Your instructions:
Once you have read the records, write them out again exactly.

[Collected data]
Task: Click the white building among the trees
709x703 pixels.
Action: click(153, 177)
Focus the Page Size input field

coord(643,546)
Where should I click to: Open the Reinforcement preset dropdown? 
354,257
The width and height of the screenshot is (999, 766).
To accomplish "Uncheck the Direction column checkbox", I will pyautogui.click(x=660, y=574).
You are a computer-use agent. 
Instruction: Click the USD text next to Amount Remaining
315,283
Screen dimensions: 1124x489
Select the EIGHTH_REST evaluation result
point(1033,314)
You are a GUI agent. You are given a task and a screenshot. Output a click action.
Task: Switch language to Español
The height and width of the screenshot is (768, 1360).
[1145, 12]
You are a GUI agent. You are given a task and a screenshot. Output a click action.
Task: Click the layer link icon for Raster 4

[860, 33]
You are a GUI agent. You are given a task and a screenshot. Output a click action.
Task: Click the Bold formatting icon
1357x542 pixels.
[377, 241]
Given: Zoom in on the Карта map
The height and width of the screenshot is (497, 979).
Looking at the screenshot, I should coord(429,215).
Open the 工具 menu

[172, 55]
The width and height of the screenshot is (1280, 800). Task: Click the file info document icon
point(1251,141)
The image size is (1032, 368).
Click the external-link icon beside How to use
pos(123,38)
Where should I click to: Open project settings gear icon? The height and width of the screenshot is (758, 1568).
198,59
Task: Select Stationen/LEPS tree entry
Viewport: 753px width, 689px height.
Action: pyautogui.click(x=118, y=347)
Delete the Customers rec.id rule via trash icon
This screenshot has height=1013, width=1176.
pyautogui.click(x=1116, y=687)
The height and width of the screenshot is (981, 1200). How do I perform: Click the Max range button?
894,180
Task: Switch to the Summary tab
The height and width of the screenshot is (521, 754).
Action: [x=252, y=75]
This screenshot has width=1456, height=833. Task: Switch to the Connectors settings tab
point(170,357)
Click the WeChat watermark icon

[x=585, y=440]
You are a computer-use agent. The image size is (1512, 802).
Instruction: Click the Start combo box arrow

Answer box:
Task: Click the white building among the trees
709x703 pixels.
Action: click(153, 177)
Focus the Page Size input field

coord(643,546)
Where should I click to: Open the Reinforcement preset dropdown? 
354,257
The width and height of the screenshot is (999, 766).
To accomplish "Uncheck the Direction column checkbox", I will pyautogui.click(x=660, y=574).
You are a computer-use agent. 
Instruction: Click the USD text next to Amount Remaining
315,283
Screen dimensions: 1124x489
Select the EIGHTH_REST evaluation result
point(1033,314)
You are a GUI agent. You are given a task and a screenshot. Output a click action.
Task: Switch language to Español
The height and width of the screenshot is (768, 1360).
[1145, 12]
You are a GUI agent. You are given a task and a screenshot. Output a click action.
Task: Click the layer link icon for Raster 4

[860, 33]
You are a GUI agent. You are given a task and a screenshot. Output a click action.
Task: Click the Bold formatting icon
1357x542 pixels.
[377, 241]
Given: Zoom in on the Карта map
The height and width of the screenshot is (497, 979).
Looking at the screenshot, I should coord(429,215).
Open the 工具 menu

[172, 55]
The width and height of the screenshot is (1280, 800). Task: Click the file info document icon
point(1251,141)
The image size is (1032, 368).
Click the external-link icon beside How to use
pos(123,38)
Where should I click to: Open project settings gear icon? The height and width of the screenshot is (758, 1568).
198,59
Task: Select Stationen/LEPS tree entry
Viewport: 753px width, 689px height.
Action: pyautogui.click(x=118, y=347)
Delete the Customers rec.id rule via trash icon
This screenshot has height=1013, width=1176.
pyautogui.click(x=1116, y=687)
The height and width of the screenshot is (981, 1200). How do I perform: Click the Max range button?
894,180
Task: Switch to the Summary tab
The height and width of the screenshot is (521, 754).
Action: [x=252, y=75]
This screenshot has width=1456, height=833. Task: Switch to the Connectors settings tab
point(170,357)
Click the WeChat watermark icon

[x=585, y=440]
You are a computer-use agent. The image size is (1512, 802).
Instruction: Click the Start combo box arrow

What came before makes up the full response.